→ STATED PROBLEM A
Return each line of the listing below that contains the word "Undo".

--------------------------------

Urgent little provision of information on British International A level exams and Syllabi
Dear Court of Justice of the European Union,
Under the right of access to documents in the EU treaties, as developed in Regulation 1049/2001, I am requesting documents which contain the following information:
I hope that you find my message on your best day ! I would really appreciate if I am given some insight on the British International A level exams!
I would love to know if, a student, after studying privately or by online classes gives the British International A level exams through a state approved board is considered to have completed the High school studies or not and if he/she needs some type of Hague apostille to be able to apply to British and international universities. Moreover, are British International A level result certificates eligible for the Hague apostille ?
Lastly, what are the consequences of some state university rejecting A British A level ceriticate with Hague apostille!
I would appreciate if the response is given as in pdf!

--------------------------------

→ STATED PROBLEM B
Reproduce the information request above from "Lastly, what are" to "given as in pdf!", replacing "state university" with "public university".

--------------------------------

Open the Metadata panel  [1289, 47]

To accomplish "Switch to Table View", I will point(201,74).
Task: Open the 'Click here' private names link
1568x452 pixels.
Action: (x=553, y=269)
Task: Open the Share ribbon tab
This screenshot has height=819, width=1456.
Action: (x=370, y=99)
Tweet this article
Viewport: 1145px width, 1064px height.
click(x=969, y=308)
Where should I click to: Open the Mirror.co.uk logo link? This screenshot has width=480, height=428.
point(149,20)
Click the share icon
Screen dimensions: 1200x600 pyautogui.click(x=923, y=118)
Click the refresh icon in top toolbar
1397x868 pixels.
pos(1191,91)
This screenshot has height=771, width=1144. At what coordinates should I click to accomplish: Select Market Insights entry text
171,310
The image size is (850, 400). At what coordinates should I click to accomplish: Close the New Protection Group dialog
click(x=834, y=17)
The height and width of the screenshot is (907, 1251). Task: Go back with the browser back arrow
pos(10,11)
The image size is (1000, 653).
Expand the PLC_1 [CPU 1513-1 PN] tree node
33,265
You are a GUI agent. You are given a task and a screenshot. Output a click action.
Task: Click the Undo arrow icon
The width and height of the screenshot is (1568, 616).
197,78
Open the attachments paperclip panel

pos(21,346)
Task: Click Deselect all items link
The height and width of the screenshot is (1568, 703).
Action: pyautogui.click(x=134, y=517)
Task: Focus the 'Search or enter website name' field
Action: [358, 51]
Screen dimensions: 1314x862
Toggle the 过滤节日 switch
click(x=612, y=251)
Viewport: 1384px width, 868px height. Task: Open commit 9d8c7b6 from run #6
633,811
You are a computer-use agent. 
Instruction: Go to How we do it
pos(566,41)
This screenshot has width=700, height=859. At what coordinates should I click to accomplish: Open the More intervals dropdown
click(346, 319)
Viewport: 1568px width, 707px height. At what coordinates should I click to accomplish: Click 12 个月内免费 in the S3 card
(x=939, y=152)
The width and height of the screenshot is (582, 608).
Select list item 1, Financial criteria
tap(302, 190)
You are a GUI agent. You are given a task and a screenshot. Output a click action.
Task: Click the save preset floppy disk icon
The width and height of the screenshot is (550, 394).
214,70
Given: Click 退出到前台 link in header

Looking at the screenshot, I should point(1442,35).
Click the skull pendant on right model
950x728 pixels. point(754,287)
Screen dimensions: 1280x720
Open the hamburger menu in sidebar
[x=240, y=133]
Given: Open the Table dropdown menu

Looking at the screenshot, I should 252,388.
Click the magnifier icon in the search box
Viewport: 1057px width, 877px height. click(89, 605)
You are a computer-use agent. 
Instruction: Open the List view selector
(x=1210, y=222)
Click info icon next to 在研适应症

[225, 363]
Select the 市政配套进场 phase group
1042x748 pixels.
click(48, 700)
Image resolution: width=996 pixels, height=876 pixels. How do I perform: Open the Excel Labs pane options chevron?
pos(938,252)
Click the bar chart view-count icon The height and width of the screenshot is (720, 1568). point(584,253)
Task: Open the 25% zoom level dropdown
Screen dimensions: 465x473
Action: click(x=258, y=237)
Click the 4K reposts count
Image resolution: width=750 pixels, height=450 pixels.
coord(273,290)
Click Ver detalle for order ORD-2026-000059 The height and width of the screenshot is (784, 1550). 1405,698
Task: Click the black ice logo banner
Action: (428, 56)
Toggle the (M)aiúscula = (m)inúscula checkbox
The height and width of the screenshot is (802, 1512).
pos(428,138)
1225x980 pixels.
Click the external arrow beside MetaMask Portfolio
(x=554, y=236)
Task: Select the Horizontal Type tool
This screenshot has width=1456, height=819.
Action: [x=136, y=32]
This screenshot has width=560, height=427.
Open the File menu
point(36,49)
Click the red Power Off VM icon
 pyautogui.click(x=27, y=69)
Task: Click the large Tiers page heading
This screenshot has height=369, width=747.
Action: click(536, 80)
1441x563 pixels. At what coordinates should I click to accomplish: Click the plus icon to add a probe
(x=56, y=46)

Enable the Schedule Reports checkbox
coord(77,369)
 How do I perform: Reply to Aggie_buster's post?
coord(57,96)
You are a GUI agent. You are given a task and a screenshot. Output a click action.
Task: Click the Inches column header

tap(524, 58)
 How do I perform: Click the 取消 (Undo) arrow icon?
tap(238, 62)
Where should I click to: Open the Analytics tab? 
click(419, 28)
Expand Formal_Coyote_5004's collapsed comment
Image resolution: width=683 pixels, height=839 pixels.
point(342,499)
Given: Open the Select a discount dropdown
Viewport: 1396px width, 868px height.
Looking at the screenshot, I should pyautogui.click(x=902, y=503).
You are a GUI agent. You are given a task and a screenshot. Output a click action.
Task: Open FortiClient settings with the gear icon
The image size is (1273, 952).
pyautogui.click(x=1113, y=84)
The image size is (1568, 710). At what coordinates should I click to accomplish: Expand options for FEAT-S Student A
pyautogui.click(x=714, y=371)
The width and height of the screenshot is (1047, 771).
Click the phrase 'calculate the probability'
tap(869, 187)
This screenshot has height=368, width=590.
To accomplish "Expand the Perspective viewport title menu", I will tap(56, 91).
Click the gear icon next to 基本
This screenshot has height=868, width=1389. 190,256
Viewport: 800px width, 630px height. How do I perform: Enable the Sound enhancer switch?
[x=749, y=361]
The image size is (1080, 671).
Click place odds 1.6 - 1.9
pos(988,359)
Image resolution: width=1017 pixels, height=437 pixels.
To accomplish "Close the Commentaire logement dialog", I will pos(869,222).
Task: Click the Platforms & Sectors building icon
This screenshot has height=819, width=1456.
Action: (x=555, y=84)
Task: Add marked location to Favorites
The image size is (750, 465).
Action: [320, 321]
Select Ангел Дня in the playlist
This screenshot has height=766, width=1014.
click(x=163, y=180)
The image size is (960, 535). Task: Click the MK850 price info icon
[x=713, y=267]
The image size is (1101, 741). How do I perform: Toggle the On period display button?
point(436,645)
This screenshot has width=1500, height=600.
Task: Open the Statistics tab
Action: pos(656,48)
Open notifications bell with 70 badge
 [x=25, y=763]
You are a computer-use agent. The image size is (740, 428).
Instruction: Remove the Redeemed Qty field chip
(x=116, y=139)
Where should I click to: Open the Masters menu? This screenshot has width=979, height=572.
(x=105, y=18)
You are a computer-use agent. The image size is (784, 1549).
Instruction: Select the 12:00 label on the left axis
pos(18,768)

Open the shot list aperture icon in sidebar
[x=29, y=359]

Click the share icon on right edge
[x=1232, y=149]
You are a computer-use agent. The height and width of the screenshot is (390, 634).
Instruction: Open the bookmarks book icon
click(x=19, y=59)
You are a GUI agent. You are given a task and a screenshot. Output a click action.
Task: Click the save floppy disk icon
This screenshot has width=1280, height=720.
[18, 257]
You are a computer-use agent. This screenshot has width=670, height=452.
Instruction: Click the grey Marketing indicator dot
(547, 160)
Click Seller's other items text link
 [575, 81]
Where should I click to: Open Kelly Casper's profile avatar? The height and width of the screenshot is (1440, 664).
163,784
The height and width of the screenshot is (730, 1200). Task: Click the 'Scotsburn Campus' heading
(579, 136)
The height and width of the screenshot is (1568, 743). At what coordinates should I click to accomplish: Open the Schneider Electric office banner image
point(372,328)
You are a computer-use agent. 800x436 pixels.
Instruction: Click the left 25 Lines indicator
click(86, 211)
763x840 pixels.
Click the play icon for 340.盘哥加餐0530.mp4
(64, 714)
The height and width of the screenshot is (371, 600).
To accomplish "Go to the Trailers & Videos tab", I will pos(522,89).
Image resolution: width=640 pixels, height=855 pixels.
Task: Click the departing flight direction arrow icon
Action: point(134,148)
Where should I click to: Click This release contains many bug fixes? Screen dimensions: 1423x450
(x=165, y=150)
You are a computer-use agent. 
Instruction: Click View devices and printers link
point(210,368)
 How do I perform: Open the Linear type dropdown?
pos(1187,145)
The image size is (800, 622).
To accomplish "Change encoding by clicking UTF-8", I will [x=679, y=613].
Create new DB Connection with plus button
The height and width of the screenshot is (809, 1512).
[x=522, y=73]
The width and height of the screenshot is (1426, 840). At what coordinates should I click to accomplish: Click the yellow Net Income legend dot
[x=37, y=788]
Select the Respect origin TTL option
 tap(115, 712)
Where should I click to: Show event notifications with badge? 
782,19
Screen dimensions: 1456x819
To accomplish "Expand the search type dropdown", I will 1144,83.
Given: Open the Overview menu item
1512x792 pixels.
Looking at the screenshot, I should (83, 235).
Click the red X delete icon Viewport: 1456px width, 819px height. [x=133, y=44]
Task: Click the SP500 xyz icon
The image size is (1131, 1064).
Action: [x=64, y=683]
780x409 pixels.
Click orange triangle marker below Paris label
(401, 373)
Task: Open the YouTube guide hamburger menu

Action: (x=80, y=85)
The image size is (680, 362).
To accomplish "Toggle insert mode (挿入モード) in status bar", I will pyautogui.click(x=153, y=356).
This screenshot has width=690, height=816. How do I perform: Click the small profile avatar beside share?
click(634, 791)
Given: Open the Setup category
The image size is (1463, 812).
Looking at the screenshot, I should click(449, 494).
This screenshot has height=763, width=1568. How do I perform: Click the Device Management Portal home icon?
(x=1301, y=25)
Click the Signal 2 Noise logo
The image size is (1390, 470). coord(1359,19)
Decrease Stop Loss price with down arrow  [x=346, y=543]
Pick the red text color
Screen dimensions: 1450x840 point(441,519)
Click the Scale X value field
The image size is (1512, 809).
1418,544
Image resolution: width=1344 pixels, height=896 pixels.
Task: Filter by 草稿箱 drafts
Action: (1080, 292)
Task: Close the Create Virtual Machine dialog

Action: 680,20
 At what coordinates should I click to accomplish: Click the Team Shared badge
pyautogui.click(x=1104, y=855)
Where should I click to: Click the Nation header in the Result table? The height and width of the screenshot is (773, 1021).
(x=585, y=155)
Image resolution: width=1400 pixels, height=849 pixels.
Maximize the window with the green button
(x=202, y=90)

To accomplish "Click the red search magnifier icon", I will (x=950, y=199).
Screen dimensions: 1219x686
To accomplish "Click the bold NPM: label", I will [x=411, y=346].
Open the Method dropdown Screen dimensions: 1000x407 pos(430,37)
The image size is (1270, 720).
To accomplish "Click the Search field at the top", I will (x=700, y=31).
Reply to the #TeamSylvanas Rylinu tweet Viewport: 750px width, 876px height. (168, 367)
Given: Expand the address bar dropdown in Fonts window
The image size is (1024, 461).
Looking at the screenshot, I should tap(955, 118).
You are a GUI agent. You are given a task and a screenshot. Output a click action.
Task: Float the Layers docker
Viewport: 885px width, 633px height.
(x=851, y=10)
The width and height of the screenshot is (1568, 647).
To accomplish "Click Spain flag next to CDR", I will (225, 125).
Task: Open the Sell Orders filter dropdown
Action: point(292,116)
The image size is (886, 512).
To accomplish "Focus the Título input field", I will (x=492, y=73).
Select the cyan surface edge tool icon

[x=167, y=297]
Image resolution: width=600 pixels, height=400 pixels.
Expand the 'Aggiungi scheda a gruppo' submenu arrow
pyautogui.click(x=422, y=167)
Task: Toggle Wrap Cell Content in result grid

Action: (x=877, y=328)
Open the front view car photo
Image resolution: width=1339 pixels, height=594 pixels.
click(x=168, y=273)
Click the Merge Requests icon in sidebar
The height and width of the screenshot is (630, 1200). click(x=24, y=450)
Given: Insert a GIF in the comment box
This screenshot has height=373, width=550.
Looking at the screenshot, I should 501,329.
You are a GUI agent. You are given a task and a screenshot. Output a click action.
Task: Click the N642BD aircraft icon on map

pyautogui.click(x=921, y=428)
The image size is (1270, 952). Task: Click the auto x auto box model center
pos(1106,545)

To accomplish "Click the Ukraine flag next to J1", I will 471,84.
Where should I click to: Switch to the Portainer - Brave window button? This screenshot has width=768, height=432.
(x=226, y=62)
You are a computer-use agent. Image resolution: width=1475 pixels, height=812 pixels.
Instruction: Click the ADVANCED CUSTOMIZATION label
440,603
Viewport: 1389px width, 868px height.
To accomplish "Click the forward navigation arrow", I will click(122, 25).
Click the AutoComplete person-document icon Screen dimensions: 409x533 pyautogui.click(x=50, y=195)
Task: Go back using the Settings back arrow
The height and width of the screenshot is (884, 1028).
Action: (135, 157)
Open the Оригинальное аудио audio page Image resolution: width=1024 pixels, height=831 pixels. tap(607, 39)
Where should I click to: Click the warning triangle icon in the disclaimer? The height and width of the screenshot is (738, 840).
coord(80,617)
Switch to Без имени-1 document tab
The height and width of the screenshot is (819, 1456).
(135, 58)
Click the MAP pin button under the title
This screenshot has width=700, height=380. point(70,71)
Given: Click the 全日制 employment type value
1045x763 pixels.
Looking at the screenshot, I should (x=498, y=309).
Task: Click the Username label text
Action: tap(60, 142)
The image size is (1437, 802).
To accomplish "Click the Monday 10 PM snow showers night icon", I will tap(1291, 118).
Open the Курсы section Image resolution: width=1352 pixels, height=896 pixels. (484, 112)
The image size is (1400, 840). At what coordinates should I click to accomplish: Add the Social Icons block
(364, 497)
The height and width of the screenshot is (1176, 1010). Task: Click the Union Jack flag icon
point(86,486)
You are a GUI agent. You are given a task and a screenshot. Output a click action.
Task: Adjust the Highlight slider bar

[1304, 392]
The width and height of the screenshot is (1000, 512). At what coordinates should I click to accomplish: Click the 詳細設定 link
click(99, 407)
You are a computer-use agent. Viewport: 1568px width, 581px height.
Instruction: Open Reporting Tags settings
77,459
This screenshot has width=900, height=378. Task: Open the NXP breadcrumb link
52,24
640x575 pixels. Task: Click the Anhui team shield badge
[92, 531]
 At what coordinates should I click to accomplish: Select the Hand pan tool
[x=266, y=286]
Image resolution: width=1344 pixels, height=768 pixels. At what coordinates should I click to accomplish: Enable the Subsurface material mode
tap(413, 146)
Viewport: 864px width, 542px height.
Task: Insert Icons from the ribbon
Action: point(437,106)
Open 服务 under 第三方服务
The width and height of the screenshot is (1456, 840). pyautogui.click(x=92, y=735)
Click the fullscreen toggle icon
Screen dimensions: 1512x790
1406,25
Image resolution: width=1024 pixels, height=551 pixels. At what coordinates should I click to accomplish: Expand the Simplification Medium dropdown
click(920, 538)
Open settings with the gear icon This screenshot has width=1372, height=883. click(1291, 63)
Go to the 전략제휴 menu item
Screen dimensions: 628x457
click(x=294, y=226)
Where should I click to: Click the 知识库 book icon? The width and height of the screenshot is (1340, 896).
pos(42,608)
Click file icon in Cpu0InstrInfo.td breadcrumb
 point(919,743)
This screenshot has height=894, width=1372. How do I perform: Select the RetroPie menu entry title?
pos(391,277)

--------------------------------

→ EXERCISE OUTPUT A
Task: Click the Undo arrow icon
 How do I perform: Click the 取消 (Undo) arrow icon?

→ EXERCISE OUTPUT B
Lastly, what are the consequences of some public university rejecting A British A level ceriticate with Hague apostille!
I would appreciate if the response is given as in pdf!